⟨

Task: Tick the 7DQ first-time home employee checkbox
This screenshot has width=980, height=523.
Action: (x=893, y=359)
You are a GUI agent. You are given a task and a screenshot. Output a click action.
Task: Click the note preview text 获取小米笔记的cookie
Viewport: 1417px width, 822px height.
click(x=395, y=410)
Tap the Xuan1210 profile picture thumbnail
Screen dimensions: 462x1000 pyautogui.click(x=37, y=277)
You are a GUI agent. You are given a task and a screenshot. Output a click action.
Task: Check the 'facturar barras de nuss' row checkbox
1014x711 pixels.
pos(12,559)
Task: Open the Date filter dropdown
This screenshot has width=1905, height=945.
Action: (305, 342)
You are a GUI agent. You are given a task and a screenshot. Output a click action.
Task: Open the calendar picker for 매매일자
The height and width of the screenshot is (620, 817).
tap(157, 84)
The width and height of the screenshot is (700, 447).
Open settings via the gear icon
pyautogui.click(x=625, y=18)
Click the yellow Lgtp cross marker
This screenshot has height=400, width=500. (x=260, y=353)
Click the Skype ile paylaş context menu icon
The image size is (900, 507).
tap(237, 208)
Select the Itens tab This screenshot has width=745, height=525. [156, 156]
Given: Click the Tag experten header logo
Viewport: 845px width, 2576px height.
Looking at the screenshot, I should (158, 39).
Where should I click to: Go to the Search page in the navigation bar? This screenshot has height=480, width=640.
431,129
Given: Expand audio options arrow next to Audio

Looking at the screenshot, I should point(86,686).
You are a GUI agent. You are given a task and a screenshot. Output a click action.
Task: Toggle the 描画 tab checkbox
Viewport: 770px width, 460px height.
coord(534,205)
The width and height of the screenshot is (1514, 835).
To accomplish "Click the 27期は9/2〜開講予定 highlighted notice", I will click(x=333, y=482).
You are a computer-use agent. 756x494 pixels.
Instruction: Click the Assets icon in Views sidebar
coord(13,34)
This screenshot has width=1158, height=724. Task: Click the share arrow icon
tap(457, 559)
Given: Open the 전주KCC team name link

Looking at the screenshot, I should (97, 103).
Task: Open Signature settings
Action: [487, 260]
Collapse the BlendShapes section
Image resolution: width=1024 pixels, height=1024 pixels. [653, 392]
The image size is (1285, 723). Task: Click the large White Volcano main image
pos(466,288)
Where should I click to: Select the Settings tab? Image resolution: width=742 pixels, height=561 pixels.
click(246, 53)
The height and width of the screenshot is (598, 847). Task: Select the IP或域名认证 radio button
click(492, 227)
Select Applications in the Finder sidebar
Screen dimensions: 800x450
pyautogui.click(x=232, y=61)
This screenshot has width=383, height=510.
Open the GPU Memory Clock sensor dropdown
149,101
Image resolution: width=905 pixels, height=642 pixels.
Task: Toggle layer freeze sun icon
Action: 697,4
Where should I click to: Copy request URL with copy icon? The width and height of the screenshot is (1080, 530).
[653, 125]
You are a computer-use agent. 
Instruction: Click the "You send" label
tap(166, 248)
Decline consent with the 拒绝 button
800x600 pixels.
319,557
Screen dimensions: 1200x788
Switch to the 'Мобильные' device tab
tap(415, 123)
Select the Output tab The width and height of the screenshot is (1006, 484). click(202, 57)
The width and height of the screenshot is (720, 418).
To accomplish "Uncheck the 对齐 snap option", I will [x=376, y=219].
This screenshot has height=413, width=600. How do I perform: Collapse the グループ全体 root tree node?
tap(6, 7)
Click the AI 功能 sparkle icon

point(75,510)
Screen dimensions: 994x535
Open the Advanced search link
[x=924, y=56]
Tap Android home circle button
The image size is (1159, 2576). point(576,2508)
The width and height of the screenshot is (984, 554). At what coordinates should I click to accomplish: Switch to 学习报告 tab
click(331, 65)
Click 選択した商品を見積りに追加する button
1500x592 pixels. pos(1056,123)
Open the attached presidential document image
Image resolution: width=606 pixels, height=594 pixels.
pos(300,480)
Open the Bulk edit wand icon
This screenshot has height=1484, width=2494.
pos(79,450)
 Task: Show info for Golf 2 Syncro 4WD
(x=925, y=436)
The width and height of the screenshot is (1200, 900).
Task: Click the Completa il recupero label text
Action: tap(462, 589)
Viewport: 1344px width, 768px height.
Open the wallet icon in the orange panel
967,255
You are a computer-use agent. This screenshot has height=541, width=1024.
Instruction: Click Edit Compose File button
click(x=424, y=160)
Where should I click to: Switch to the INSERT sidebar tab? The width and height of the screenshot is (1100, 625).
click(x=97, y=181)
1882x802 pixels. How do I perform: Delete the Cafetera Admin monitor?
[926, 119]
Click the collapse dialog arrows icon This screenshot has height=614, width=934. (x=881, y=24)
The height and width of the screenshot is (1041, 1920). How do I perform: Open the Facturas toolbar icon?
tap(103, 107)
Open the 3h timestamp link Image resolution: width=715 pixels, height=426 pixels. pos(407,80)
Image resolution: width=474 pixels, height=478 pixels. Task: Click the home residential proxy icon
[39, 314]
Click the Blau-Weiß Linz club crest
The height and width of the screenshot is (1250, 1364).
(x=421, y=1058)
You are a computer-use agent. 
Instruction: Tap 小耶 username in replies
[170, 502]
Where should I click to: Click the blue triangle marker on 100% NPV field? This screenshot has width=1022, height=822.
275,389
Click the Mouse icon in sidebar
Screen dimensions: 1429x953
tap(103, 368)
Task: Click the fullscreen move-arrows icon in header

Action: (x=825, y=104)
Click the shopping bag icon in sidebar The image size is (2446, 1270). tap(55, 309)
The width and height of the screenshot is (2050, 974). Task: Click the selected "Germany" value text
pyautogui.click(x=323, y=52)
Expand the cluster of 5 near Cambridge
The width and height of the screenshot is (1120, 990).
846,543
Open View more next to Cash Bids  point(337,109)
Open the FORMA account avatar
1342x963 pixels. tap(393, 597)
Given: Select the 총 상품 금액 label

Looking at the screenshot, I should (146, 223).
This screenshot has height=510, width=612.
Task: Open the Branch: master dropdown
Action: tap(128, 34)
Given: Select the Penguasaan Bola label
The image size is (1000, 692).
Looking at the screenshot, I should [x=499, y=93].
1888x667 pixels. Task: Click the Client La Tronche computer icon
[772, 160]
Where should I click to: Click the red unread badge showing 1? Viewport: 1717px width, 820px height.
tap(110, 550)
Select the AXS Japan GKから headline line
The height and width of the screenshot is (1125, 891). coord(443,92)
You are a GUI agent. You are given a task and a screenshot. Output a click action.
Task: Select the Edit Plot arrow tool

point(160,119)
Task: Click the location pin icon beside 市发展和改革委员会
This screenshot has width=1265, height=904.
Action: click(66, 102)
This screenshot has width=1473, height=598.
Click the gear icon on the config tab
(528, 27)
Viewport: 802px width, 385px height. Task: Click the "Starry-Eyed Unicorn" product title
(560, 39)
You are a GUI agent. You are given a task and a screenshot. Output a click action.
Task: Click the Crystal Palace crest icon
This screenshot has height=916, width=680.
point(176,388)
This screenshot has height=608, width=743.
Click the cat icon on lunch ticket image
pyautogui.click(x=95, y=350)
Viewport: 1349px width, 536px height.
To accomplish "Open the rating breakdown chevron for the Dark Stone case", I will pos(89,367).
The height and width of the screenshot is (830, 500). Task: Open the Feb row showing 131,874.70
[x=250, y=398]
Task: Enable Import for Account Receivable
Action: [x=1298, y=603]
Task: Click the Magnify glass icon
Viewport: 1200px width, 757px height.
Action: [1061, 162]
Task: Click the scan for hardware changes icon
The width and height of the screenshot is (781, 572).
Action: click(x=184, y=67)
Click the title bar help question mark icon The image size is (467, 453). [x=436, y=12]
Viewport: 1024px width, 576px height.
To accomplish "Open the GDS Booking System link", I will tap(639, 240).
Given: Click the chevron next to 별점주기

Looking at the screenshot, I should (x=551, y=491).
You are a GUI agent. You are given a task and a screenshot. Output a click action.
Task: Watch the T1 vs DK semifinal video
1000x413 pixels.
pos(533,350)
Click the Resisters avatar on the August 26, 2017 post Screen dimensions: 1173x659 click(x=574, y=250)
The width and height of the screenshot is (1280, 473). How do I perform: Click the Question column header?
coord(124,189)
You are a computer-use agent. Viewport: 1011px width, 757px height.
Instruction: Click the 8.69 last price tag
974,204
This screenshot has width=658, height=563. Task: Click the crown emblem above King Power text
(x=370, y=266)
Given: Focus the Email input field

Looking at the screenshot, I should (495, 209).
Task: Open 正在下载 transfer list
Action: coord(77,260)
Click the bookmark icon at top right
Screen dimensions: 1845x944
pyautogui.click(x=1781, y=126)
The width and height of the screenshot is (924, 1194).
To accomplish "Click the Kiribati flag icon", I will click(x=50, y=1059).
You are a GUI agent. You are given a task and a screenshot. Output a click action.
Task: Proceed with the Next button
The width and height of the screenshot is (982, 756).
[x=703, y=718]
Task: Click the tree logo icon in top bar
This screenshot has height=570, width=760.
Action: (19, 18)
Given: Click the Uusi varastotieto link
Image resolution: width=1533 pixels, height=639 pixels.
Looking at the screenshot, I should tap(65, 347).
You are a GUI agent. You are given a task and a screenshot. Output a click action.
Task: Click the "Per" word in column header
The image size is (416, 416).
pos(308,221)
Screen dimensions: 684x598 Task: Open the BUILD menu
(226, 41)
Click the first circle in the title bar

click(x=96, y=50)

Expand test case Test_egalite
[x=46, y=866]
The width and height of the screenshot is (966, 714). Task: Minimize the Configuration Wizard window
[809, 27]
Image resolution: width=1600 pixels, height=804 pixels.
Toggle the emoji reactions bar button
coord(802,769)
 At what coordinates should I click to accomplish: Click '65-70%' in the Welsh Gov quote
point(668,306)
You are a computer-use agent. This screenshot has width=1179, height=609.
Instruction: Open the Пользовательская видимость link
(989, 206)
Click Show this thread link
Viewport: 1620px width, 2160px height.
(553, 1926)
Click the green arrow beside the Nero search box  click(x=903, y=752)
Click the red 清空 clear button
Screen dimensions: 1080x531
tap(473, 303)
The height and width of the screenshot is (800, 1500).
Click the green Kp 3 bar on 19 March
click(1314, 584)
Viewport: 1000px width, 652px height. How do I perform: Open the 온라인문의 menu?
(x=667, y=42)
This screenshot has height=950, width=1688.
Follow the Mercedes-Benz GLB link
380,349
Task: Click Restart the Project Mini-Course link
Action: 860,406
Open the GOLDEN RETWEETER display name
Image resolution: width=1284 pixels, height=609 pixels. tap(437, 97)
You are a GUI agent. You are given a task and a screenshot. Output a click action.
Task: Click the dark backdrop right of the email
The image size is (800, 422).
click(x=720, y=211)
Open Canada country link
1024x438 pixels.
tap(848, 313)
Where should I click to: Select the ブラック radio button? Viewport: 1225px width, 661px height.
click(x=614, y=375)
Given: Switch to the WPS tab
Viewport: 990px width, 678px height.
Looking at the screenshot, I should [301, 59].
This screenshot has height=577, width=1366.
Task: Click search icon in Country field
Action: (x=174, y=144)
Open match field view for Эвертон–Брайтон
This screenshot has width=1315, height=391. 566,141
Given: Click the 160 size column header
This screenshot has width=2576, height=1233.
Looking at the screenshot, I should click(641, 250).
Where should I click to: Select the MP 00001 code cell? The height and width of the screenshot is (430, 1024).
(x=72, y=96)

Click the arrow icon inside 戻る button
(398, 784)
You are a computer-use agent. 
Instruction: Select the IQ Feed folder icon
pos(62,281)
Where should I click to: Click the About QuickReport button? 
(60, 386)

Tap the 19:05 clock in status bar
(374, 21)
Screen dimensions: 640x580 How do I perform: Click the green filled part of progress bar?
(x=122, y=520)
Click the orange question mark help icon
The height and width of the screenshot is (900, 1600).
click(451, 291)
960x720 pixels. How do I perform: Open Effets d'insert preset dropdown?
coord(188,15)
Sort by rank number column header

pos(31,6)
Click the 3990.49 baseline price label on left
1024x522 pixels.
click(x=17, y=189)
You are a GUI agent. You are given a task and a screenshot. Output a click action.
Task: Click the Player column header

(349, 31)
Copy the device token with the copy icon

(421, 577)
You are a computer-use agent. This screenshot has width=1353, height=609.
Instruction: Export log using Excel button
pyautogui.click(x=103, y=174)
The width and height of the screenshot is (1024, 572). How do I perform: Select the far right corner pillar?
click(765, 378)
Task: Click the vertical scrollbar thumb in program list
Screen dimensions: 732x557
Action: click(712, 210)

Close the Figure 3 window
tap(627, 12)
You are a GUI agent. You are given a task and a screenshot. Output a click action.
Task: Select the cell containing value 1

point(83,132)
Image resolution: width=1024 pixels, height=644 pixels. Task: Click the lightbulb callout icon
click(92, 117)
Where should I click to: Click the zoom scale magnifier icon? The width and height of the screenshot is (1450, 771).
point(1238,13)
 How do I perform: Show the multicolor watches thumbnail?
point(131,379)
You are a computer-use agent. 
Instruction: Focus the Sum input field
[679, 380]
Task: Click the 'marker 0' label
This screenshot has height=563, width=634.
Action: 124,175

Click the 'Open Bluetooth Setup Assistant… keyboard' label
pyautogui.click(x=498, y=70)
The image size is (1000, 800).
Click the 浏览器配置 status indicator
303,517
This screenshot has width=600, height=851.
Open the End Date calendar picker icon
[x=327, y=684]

⟩

▸ **DESCRIPTION OF THE TASK**: Reproduce the lines of the records exactly, from the first one through the line that contains "You are a computer-use agent. 756x494 pixels.".

▸ **SOLUTION TO THIS EXERCISE**:
Task: Tick the 7DQ first-time home employee checkbox
This screenshot has width=980, height=523.
Action: (x=893, y=359)
You are a GUI agent. You are given a task and a screenshot. Output a click action.
Task: Click the note preview text 获取小米笔记的cookie
Viewport: 1417px width, 822px height.
click(x=395, y=410)
Tap the Xuan1210 profile picture thumbnail
Screen dimensions: 462x1000 pyautogui.click(x=37, y=277)
You are a GUI agent. You are given a task and a screenshot. Output a click action.
Task: Check the 'facturar barras de nuss' row checkbox
1014x711 pixels.
pos(12,559)
Task: Open the Date filter dropdown
This screenshot has width=1905, height=945.
Action: (305, 342)
You are a GUI agent. You are given a task and a screenshot. Output a click action.
Task: Open the calendar picker for 매매일자
The height and width of the screenshot is (620, 817).
tap(157, 84)
The width and height of the screenshot is (700, 447).
Open settings via the gear icon
pyautogui.click(x=625, y=18)
Click the yellow Lgtp cross marker
This screenshot has height=400, width=500. (x=260, y=353)
Click the Skype ile paylaş context menu icon
The image size is (900, 507).
tap(237, 208)
Select the Itens tab This screenshot has width=745, height=525. [156, 156]
Given: Click the Tag experten header logo
Viewport: 845px width, 2576px height.
Looking at the screenshot, I should (158, 39).
Where should I click to: Go to the Search page in the navigation bar? This screenshot has height=480, width=640.
431,129
Given: Expand audio options arrow next to Audio

Looking at the screenshot, I should point(86,686).
You are a GUI agent. You are given a task and a screenshot. Output a click action.
Task: Toggle the 描画 tab checkbox
Viewport: 770px width, 460px height.
coord(534,205)
The width and height of the screenshot is (1514, 835).
To accomplish "Click the 27期は9/2〜開講予定 highlighted notice", I will click(x=333, y=482).
You are a computer-use agent. 756x494 pixels.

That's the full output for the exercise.